Publisher: Simon and Schuster

Published: 2013-08-06

Total Pages: 480

ISBN-13: 1476758921

DOWNLOAD EBOOK

This comprehensive collection of Zelda Fitzgerald’s work—including her only published novel, Save Me the Waltz—puts the jazz-age heroine in an illuminating literary perspective. Zelda Sayre Fitzgerald has long been an American cultural icon. Born in Montgomery, Alabama, this southern belle turned flapper was talented in dance, painting, and writing but lived in the shadow of her husband F. Scott Fitzgerald’s success. This meticulously edited collection includes Zelda’s only published novel, Save Me the Waltz, an autobiographical account of the Fitzgeralds’ adventures in Paris and on the Riviera; her celebrated farce, Scandalabra; eleven short stories; twelve articles; and a selection of letters to her husband, written over the span of their marriage, that reveals the couple’s loving and turbulent relationship.

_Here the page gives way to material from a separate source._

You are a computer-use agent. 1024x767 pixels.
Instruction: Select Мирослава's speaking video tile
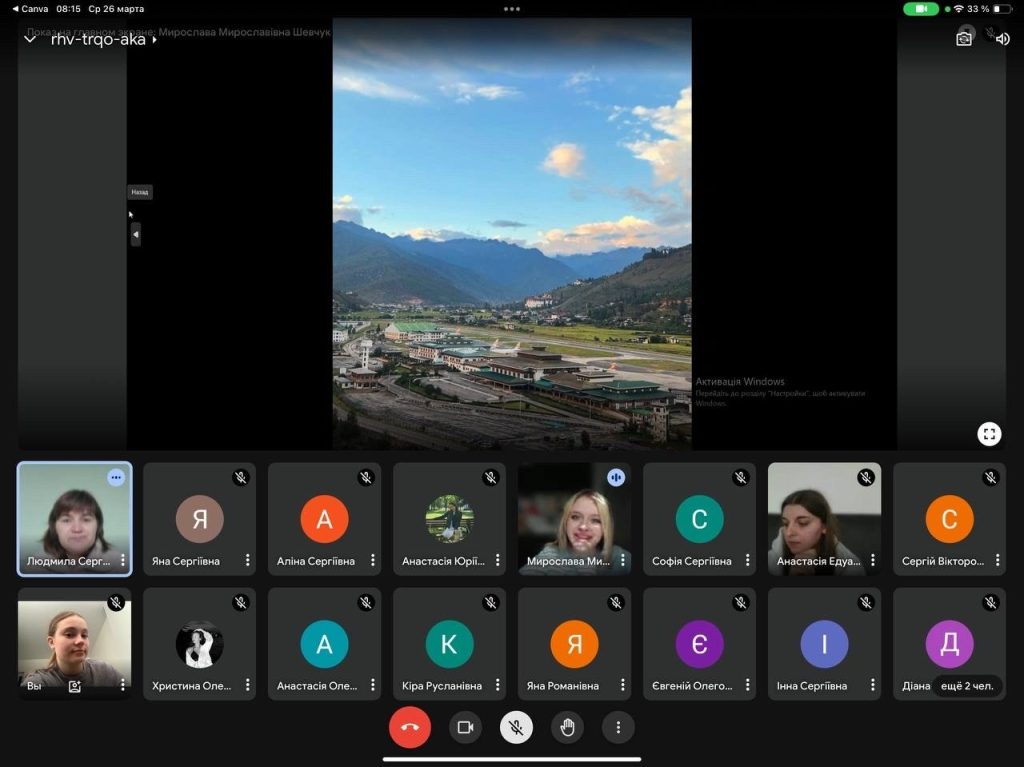point(574,518)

The Collected Writings affirms Zelda’s place as a writer and as a symbol of the Lost Generations as she struggled to define herself through her art.

Juvenile Nonfiction

Great Fashion Designs of the Twenties Paper Dolls

Tom Tierney 1983-01-01
Great Fashion Designs of the Twenties Paper Dolls

Author: Tom Tierney

Publisher: Courier Corporation

Published: 1983-01-01

Total Pages: 20

ISBN-13: 0486244822

DOWNLOAD EBOOK

Zelda and Scott Fitzgerald...the "Lost Generation."..illustrations by John Held, Jr....the "It" girl...Lucky Linda...Louise Brooks...prosperity, seemingly endless, and the inevitable crash. The Twenties loom large in the American imagination as a decade unto itself, a brief span of years, but with a style all its own.

Literary Criticism

Tender Is the Night and F. Scott Fitzgerald's Sentimental Identities

Christian K. Messenger 2015-01-15
Tender Is the Night and F. Scott Fitzgerald's Sentimental Identities

Author: Christian K. Messenger

Publisher: University of Alabama Press

Published: 2015-01-15

Total Pages: 296

ISBN-13: 0817318534

DOWNLOAD EBOOK

"Tender Is the Night" and F. Scott Fitzgerald's Sentimental Identities is a major examination of Fitzgerald's 1934 masterpiece as the clearest exemplar of Fitzgerald's sentimentalism, a mode that shaped his distinctive blend of romance and realism throughout his career.